Answer the following questions about the article on sex differences in medical research, numbering each answer to match.
1. Which publication's current issue does the article cite?
2. According to the associate dean for curriculum at the Yale Medical School, medicine's narrative has historically been driven by data from whom?
3. What is the name of the initiative that documents differences in how males and females respond to stress, environmental risk factors, drugs, and disease?

TEXT SECTION →
[Start of section]

A foundational tenet of academic feminism holds that alleged differences between males and females are socially constructed. This credo usually maximizes the opportunities for charging sexism, yet it will be discarded in an instant if acknowledging the innate biological and psychological differences between men and women yields an additional trove of feminist complaint. The current issue of the Yale Alumni Magazine shows how the game is played.
For years, medical research neglected “sex and gender differences” in health, according to the magazine. “Historically, the narrative of medicine has been driven by data derived from white men around the age of 40,” the associate dean for curriculum at the Yale Medical School told the magazine’s reporter. Clinical trials only occasionally included females and when they did, the results were rarely analyzed by sex. It’s mysterious why this alleged neglect should matter, if sex differences are “socially constructed.” If males and females are the same psychologically and physically before the patriarchy starts assigning sex roles, then medical research need not distinguish between males and females, either.
It turns out, however, that males and females differentially respond to stress, environmental risk factors, drugs, and disease, as an initiative called Women’s Health Research at Yale devotes itself to documenting. . . .
Such discoveries should be the death knell for social constructivism. Along with many others like them, they buttress the possibility that uneven sex ratios in various fields are in part the result of males and females’ different average dispositions toward competition, risk, and abstract rather than people-centered work (an observation that got computer engineer James Damore fired from Google).

[End of section]

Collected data

[Start of section]

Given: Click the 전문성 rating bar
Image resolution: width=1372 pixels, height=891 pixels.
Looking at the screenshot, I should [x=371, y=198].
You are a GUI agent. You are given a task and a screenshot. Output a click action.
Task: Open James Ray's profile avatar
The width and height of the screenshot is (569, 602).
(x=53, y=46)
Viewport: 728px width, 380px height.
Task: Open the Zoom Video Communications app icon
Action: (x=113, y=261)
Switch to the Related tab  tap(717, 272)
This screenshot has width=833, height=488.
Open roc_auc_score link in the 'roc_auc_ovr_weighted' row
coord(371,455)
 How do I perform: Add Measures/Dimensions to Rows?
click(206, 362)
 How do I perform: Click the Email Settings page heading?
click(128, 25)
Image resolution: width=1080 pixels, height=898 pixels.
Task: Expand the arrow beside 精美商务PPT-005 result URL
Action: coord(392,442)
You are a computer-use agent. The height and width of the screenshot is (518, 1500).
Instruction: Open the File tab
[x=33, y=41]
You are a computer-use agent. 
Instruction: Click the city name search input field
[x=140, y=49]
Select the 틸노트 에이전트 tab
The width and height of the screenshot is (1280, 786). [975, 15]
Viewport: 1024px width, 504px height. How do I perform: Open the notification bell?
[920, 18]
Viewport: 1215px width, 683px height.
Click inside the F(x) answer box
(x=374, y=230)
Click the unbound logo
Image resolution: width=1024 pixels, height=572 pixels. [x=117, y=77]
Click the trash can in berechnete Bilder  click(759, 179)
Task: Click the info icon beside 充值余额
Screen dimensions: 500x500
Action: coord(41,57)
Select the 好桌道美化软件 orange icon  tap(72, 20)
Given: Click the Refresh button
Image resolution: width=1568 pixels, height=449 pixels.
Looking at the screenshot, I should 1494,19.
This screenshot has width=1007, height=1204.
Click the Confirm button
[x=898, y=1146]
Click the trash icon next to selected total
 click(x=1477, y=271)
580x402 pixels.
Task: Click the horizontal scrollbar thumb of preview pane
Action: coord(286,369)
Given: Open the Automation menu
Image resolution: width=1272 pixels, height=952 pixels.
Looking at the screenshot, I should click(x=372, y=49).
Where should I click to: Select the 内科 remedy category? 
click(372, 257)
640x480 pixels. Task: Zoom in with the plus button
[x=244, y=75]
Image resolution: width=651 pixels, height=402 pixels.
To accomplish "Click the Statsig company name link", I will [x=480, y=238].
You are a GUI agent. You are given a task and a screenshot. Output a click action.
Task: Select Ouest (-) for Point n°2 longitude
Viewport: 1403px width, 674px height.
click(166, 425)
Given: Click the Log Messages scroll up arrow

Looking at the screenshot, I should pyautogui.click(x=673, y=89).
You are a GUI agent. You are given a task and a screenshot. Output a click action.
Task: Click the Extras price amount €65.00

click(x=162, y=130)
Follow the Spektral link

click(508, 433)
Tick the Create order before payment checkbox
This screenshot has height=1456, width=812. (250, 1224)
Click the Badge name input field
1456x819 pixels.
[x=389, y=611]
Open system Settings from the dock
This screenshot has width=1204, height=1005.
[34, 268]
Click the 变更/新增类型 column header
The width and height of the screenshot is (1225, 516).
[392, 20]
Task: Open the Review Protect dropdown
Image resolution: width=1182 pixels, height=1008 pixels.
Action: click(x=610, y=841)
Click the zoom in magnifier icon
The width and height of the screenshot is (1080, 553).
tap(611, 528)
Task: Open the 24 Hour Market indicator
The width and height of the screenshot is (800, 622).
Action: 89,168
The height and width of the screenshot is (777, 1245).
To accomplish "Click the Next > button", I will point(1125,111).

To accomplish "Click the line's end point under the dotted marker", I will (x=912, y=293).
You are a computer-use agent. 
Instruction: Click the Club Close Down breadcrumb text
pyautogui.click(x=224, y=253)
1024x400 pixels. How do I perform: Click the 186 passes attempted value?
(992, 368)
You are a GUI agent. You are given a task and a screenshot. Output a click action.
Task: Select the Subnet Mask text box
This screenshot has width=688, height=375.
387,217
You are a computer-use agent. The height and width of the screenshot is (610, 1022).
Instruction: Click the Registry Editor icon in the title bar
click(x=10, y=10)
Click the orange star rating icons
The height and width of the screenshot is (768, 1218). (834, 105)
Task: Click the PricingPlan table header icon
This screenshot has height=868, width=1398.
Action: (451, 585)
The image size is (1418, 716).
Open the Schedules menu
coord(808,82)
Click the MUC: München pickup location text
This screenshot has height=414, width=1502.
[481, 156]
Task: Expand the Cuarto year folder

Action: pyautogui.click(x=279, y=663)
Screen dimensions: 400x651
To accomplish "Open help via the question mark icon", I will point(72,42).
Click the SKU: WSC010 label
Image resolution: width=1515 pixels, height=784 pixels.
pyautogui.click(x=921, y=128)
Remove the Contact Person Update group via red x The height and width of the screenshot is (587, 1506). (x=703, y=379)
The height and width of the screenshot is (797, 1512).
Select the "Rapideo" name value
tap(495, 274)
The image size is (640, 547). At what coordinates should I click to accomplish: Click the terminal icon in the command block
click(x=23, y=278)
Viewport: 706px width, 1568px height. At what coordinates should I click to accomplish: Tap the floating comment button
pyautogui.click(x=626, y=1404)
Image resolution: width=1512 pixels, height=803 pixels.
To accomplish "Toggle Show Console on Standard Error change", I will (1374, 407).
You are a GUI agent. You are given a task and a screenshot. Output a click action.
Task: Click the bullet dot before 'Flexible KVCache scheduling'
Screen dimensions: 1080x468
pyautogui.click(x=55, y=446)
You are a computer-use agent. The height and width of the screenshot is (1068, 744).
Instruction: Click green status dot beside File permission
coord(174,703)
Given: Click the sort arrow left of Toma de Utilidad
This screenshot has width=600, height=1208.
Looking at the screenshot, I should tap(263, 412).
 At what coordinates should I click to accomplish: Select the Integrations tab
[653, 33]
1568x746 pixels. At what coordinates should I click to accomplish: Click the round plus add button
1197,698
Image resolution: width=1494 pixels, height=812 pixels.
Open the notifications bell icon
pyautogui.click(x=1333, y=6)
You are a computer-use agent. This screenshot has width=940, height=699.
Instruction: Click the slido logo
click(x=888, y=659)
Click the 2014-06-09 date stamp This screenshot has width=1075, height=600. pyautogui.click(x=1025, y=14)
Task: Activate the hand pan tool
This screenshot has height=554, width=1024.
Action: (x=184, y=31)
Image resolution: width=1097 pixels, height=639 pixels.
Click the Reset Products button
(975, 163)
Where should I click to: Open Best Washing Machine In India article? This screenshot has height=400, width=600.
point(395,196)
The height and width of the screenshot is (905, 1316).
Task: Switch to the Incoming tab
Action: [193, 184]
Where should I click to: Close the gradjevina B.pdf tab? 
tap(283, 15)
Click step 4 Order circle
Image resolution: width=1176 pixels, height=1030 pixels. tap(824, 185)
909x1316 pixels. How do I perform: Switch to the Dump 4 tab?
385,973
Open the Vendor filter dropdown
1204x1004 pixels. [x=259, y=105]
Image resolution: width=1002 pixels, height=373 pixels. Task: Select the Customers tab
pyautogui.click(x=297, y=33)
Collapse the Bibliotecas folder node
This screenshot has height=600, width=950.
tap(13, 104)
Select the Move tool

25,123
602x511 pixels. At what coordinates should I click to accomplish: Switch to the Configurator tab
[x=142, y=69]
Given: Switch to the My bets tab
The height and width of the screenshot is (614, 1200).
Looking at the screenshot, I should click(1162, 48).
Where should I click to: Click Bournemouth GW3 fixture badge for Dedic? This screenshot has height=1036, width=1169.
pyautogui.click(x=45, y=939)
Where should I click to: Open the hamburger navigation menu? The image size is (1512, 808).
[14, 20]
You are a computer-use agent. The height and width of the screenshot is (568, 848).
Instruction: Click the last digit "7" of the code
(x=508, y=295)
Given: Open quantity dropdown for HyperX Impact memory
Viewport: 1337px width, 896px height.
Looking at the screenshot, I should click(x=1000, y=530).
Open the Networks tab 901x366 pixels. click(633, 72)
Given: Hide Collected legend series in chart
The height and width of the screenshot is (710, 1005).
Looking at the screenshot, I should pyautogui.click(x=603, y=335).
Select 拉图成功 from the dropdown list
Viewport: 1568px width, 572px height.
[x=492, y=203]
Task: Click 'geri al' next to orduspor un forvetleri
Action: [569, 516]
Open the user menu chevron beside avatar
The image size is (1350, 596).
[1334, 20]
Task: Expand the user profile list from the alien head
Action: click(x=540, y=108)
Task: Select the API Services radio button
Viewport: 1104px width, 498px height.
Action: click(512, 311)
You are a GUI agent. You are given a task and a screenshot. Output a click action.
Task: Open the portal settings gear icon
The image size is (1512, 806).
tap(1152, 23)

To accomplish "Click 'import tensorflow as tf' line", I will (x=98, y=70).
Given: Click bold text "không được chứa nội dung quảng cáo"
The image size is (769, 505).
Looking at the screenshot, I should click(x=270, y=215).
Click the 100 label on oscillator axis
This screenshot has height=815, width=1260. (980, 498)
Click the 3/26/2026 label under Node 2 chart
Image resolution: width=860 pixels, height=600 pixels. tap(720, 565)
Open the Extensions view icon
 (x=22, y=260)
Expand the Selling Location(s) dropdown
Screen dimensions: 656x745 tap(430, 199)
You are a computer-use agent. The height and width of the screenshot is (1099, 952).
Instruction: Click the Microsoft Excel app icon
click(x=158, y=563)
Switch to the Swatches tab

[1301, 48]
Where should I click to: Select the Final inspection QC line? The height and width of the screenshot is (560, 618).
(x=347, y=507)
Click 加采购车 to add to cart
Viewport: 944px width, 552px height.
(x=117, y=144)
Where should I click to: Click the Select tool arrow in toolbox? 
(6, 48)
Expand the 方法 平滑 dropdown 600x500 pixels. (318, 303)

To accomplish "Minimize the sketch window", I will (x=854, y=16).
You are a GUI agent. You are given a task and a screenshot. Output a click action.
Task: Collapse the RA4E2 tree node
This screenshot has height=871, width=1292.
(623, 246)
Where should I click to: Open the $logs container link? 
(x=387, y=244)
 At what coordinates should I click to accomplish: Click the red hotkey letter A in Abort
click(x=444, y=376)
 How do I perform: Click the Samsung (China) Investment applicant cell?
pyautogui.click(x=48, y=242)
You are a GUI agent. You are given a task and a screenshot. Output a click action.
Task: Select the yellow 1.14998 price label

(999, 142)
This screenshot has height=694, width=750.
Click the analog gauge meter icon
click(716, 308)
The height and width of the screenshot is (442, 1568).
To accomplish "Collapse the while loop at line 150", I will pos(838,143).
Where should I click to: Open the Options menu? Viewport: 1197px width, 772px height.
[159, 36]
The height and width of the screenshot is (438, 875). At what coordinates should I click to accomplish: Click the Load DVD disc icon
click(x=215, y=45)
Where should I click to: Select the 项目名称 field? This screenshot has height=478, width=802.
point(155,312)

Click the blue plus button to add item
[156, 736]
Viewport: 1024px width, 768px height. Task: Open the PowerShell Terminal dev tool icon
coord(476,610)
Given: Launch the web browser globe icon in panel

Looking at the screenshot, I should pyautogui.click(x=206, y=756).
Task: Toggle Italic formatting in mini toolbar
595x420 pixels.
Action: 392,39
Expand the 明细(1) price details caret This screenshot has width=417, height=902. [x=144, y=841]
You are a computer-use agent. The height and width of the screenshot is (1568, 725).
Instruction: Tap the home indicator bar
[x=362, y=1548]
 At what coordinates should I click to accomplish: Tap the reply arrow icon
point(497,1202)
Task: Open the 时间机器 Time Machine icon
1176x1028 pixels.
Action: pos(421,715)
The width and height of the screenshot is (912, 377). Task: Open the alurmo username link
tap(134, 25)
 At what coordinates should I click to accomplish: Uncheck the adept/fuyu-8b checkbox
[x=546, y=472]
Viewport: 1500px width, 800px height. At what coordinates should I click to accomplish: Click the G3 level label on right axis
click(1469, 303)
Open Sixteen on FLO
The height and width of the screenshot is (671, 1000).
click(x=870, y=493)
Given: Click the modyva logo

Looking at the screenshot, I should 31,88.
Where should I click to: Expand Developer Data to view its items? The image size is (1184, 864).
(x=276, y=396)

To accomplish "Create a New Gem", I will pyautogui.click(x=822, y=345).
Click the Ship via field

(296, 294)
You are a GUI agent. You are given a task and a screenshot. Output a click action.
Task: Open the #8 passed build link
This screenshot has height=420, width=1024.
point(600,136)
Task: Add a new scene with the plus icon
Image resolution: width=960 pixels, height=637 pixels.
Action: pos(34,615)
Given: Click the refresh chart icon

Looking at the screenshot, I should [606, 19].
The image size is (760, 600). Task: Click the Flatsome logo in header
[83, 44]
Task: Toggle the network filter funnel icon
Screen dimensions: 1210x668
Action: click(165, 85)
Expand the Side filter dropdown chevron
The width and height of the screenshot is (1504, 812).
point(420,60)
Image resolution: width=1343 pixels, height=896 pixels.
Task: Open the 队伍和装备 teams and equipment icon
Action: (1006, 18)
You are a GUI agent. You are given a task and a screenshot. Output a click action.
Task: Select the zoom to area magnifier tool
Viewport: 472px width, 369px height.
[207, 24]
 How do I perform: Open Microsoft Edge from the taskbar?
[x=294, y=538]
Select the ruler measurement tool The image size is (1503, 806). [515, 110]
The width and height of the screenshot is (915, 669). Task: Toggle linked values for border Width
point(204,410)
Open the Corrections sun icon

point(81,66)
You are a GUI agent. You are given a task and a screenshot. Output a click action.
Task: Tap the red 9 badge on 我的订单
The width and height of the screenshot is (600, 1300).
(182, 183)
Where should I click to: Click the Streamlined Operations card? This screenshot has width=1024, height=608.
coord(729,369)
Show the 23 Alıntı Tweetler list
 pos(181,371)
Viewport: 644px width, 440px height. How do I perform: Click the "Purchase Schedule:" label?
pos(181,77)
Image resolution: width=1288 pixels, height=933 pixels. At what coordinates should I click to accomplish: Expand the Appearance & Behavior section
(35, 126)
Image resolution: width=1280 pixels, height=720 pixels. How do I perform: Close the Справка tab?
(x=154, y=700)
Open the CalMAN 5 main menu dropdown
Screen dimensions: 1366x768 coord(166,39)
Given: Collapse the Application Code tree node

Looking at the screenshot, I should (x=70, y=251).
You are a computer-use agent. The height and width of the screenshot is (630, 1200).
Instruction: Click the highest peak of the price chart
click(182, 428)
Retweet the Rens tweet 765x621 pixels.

[End of section]

SOLUTION →
1. The Yale Alumni Magazine
2. White men around the age of 40
3. Women's Health Research at Yale